In the passage on Tarquin's reign and fall, copy word for word everything from "Tarquinius Superbus, a" down to "of the Tarquins.".

— start of READING PASSAGE —

Tarquinius Superbus, a usurper and murderer, abrogated the popular laws of Servius Tullius, and set aside even the assembly of the Curiæ, and degraded and decimated the Senate, and appropriated the confiscated estates of those whom he destroyed. He reigned as a despot, making treaties without consulting the Senate, and living for his pleasure alone. But he ornamented the city with magnificent edifices, and completed the Circus Maximus as well as the Capitoline Temple, which stood five hundred years. He was also successful in war, and exalted the glory of the Roman name.

The legend of Lucretia. Death of Lucretia. Banishment of the Tarquins.

An end came to his tyranny by one of those events on which poetry and history have alike exhausted all their fascinations. It was while Tarquin was conducting a war against Ardea, and the army was idly encamped before the town, that the sons of Tarquin, with their kinsmen, were supping in the tent of Sextus, that conversation turned upon the comparative virtue of their wives. By a simultaneous impulse, they took horse to see the manner in which these ladies were at the time employed. The wives of Tarquin's sons at Rome were found in luxurious banquets with other women. Lucretia, the wife of Collatinus, was discovered carding wool in the midst of her maidens. The boast of Collatinus that his wife was the most virtuous was confirmed. But her charms or virtues made a deep impression on the heart or passions of Sextus, and he returned to her dwelling in Collatia to propose infamous overtures. They were proudly rejected, but the disappointed lover, by threats and force, accomplished his purpose. Lucretia, stung with shame, made known the crime of Sextus to her husband and father, who hastened to her house, accompanied with Brutus. They found the ravished beauty in agonies of shame and revenge, and after she had revealed the scandalous facts, she plunged a dagger in her own bosom and died, invoking revenge. Her relatives and friends carried her corpse to the market-place, revealed the atrocity of the crime of Sextus, and demanded vengeance. The people rallied in the Forum at Rome, and the assembled Curiæ deprived Tarquin of his throne, and decreed the banishment of his accursed family. On the news of the insurrection, the tyrant started for the city with a band of chosen followers, but Brutus reached the army after the king had left, recounted the wrongs, and marched to Rome, whose gates were already shut against Tarquin. He fled to Etruria, with two of his sons, but Sextus was murdered by the people of Gabii.

— end of READING PASSAGE —
— start of INFORMATION GIVEN —

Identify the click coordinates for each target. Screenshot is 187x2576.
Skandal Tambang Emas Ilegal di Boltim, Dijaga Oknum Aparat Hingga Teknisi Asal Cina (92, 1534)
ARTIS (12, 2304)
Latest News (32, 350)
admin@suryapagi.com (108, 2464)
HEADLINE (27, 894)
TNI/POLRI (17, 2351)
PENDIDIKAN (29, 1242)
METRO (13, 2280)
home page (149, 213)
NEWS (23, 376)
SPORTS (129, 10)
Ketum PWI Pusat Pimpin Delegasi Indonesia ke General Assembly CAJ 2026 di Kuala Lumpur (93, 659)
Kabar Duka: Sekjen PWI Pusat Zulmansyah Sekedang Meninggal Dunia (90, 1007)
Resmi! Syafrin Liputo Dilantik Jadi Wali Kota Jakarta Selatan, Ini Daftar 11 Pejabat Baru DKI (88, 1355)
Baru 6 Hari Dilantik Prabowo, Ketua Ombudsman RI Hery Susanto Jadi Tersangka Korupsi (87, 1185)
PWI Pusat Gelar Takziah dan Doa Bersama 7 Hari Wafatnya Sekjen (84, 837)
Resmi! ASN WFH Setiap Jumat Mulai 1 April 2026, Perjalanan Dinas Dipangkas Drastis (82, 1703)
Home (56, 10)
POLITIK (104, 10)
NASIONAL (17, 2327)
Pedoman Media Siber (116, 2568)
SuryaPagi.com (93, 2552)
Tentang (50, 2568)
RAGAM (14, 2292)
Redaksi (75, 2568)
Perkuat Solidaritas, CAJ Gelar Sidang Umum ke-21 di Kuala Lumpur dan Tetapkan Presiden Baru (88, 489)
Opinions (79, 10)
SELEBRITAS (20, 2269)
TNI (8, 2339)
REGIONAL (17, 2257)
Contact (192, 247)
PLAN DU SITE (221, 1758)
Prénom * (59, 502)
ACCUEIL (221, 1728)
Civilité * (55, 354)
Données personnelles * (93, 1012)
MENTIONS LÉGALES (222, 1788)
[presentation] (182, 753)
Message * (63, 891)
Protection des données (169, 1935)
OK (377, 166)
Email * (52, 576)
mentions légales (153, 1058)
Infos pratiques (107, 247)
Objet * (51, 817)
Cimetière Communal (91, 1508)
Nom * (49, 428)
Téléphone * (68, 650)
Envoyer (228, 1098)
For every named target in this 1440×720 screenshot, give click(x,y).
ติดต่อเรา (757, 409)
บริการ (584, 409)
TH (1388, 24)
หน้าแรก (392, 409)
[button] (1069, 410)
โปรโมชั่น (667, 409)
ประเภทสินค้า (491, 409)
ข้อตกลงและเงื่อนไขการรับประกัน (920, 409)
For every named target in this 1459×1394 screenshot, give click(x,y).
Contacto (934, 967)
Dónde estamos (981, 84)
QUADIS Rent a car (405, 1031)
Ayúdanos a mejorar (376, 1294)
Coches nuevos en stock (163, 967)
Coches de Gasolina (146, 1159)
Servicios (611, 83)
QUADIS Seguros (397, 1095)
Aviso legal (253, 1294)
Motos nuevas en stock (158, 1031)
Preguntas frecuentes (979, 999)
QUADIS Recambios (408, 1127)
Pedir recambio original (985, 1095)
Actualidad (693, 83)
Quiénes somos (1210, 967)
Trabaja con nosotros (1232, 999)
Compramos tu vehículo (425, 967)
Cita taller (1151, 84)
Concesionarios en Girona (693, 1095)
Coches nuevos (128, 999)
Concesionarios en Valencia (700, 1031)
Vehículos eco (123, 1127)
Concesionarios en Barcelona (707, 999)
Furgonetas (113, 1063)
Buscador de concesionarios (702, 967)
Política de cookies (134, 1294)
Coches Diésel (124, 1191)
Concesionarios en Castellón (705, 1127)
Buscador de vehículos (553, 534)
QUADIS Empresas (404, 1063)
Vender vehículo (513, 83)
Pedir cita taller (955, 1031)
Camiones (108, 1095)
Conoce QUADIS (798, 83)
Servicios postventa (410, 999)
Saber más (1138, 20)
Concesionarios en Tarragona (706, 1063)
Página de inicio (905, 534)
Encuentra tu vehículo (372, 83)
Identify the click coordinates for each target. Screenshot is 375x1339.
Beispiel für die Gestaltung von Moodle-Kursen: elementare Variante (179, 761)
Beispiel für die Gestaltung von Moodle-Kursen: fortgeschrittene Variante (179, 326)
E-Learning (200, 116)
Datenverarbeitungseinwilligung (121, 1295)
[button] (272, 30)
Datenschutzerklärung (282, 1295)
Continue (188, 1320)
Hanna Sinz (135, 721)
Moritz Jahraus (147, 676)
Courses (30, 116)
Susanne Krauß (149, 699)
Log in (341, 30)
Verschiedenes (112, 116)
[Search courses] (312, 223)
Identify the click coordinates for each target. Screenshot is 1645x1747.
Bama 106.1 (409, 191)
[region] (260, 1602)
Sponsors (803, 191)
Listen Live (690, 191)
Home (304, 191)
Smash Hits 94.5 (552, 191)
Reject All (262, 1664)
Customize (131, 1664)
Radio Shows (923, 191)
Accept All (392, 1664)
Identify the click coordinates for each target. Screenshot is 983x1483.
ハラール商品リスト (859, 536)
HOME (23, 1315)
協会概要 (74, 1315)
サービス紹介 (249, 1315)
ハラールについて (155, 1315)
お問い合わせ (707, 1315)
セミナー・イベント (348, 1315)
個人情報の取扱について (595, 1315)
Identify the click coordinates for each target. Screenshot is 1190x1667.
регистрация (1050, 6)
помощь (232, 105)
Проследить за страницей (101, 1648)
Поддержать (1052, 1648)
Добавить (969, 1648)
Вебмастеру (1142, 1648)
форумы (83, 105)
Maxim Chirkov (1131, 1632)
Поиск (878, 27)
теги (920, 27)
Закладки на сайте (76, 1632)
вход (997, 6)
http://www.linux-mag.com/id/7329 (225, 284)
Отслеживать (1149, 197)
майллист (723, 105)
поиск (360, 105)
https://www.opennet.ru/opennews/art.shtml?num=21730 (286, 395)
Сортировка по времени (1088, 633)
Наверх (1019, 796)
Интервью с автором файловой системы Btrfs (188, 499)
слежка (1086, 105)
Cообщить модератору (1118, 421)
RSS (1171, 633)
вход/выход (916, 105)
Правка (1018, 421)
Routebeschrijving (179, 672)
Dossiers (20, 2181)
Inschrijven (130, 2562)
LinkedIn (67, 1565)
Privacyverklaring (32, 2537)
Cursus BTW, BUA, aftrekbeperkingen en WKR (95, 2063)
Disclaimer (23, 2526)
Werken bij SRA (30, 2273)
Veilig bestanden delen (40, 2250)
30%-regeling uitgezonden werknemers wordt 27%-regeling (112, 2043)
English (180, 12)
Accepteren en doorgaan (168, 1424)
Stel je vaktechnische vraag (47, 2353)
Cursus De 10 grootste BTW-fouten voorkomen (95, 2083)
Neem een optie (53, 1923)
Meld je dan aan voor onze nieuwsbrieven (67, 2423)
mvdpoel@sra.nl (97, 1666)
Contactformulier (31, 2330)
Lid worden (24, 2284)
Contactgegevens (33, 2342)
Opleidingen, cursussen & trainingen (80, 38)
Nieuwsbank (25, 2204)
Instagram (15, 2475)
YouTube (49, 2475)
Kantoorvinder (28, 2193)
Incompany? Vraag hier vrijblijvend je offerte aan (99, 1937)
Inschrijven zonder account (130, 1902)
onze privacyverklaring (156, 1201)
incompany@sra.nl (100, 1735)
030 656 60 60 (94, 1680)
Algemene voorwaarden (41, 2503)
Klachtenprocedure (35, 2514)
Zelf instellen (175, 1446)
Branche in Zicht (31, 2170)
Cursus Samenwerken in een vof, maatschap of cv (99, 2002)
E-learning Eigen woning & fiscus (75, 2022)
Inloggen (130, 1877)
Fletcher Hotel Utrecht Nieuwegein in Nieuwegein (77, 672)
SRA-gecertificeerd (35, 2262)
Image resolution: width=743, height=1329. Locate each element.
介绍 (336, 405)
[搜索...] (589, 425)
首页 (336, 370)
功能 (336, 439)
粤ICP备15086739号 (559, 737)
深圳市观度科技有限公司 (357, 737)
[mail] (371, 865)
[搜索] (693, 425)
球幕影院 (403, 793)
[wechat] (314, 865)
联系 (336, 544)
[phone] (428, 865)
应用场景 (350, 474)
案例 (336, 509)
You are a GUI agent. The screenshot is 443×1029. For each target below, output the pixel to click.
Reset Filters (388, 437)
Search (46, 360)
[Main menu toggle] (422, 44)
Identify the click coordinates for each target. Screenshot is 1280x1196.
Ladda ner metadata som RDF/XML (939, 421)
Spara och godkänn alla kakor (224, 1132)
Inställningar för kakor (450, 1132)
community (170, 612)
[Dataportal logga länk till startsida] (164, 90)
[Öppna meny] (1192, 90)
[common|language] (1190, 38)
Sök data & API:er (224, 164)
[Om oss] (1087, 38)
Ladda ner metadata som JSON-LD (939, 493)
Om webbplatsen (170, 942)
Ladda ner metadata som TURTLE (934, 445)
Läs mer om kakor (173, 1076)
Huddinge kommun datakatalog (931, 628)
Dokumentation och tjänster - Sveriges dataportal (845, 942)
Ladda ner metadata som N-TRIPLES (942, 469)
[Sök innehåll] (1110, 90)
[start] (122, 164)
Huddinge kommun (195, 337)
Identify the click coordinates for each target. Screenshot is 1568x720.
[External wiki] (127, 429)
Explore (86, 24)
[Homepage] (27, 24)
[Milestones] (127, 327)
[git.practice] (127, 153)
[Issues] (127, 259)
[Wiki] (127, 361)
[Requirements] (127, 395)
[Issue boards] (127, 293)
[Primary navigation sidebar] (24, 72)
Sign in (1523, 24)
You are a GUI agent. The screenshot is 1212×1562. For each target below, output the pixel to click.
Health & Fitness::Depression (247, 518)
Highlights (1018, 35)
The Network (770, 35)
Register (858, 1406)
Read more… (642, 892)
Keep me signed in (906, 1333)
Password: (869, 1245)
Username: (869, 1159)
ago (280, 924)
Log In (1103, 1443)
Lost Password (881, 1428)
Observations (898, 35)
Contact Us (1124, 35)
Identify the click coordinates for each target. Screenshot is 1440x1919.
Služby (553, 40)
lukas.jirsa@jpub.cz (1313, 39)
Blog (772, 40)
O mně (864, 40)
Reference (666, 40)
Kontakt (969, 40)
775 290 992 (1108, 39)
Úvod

— end of INFORMATION GIVEN —

**EXERCISE RESULT:**
Tarquinius Superbus, a usurper and murderer, abrogated the popular laws of Servius Tullius, and set aside even the assembly of the Curiæ, and degraded and decimated the Senate, and appropriated the confiscated estates of those whom he destroyed. He reigned as a despot, making treaties without consulting the Senate, and living for his pleasure alone. But he ornamented the city with magnificent edifices, and completed the Circus Maximus as well as the Capitoline Temple, which stood five hundred years. He was also successful in war, and exalted the glory of the Roman name.

The legend of Lucretia. Death of Lucretia. Banishment of the Tarquins.